[Start of Attachment]
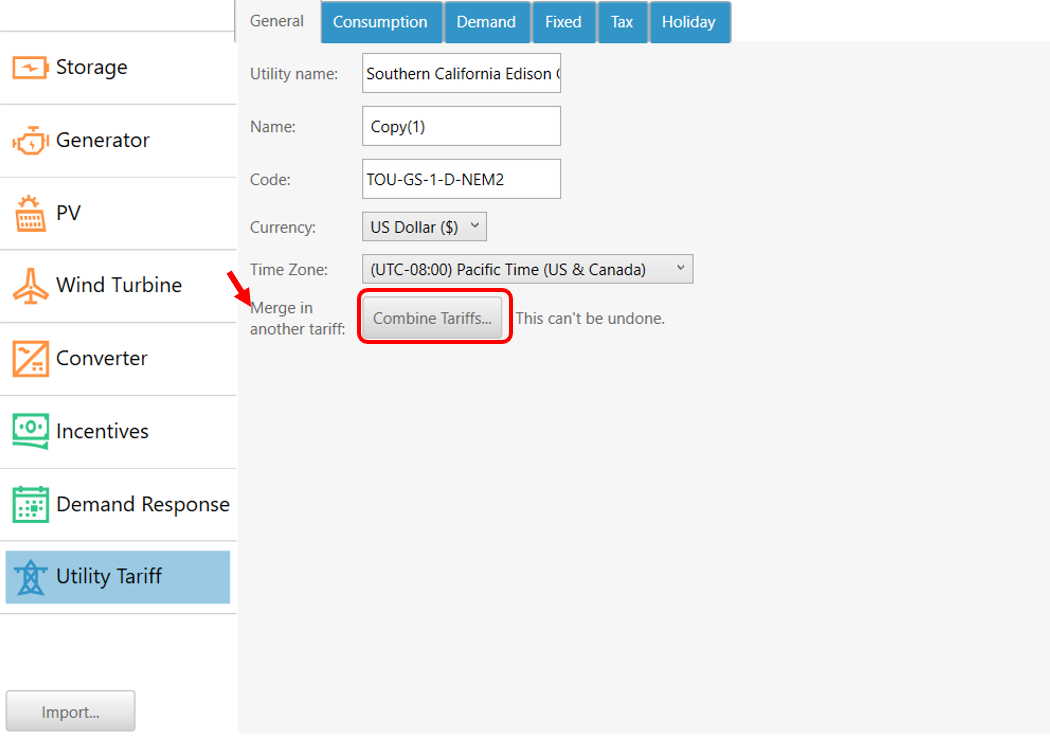
Task: Click the Demand Response calendar icon
Action: [30, 504]
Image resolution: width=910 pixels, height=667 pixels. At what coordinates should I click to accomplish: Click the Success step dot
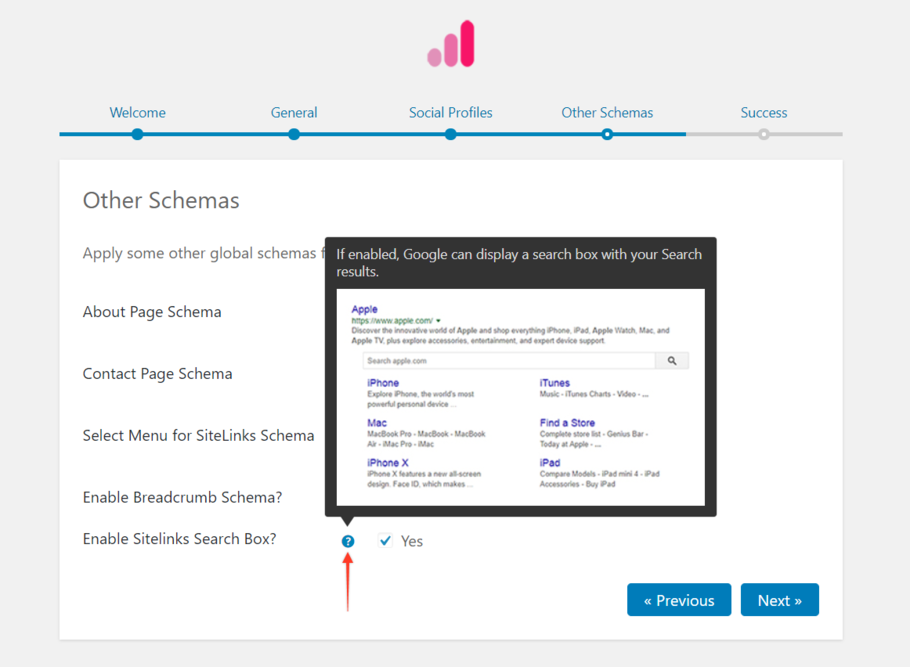pyautogui.click(x=764, y=133)
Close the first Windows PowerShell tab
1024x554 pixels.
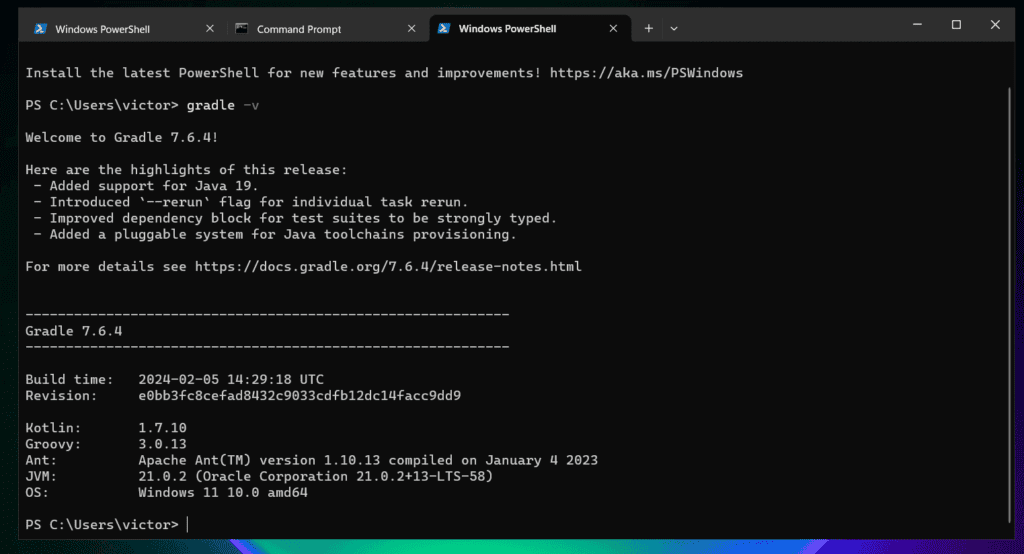[x=210, y=29]
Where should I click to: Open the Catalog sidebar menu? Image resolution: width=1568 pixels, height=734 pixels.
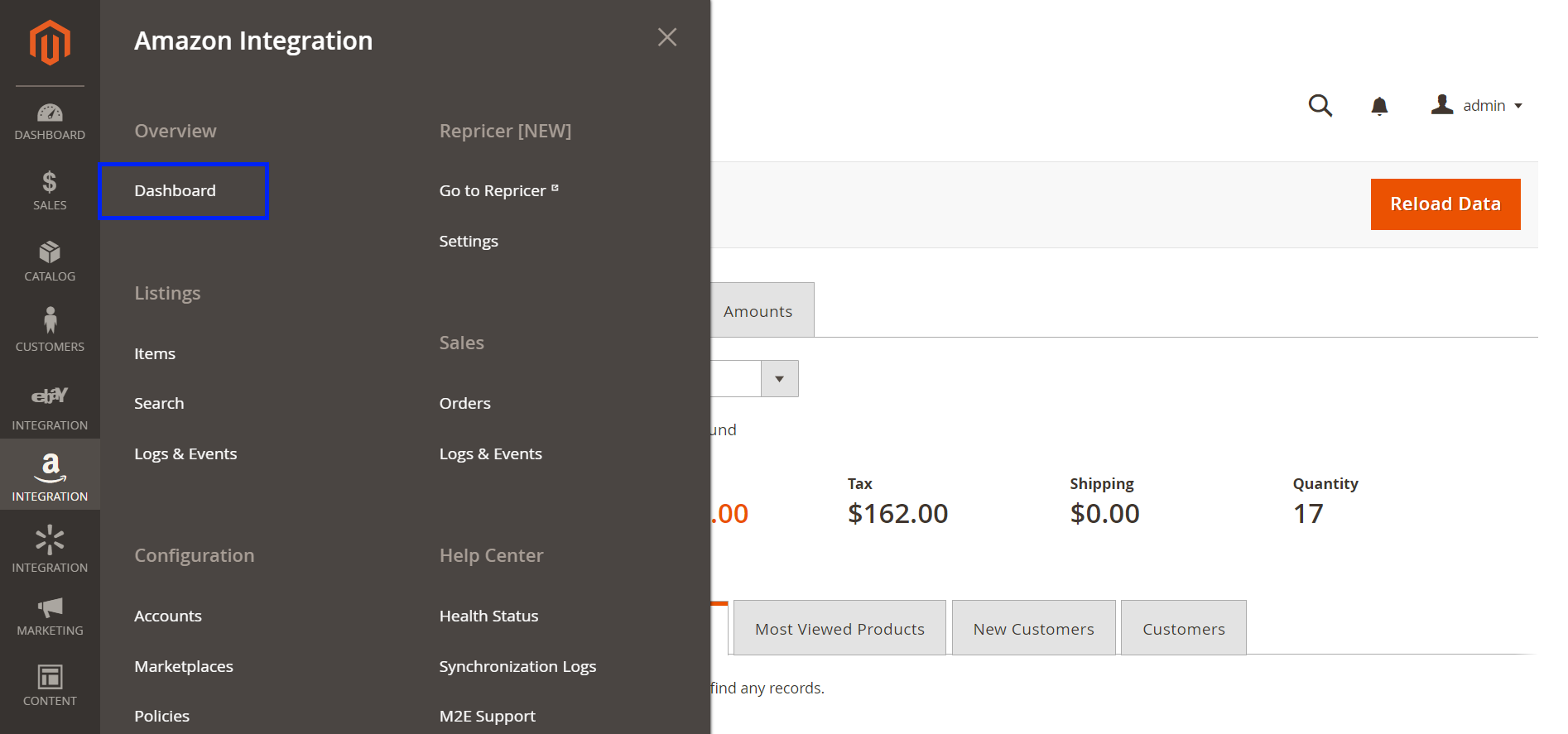tap(50, 261)
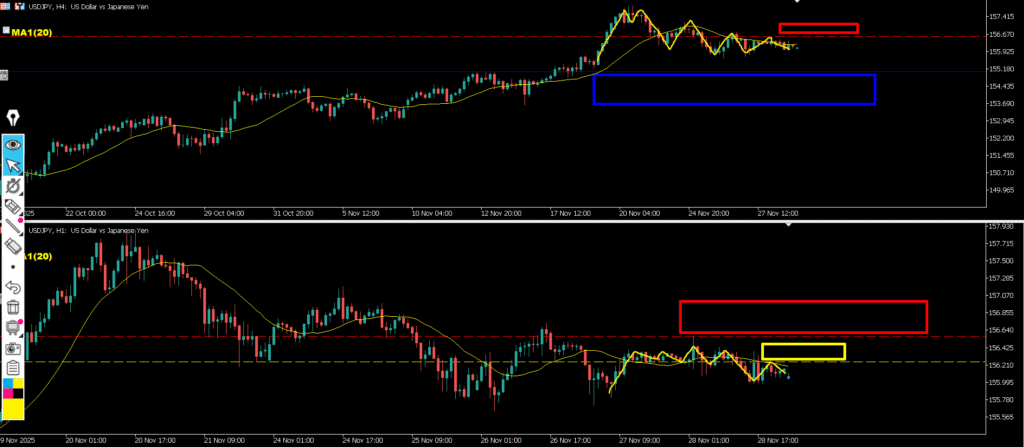Select the eraser tool

(x=13, y=246)
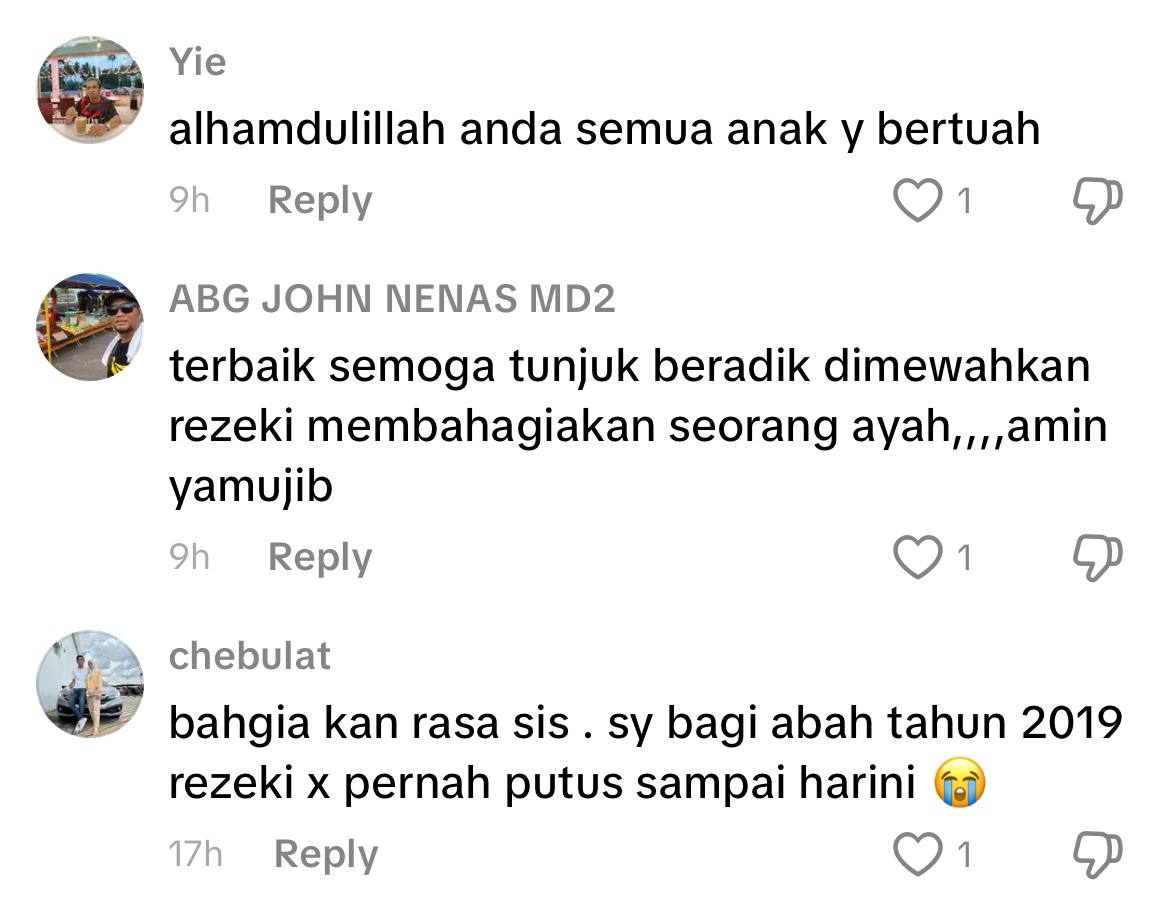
[End of Attachment]
■ TASK STATEMENT:
Write out each line exactly, from the one containing "Image resolution: width=910" through the end of the entries, and skip the pictures.

■ WRITTEN ANSWER:
Image resolution: width=910 pixels, height=667 pixels. At what coordinates should I click to accomplish: Click the Success step dot
pyautogui.click(x=764, y=133)
Close the first Windows PowerShell tab
1024x554 pixels.
[x=210, y=29]
Where should I click to: Open the Catalog sidebar menu? Image resolution: width=1568 pixels, height=734 pixels.
tap(50, 261)
Select the eraser tool

(x=13, y=246)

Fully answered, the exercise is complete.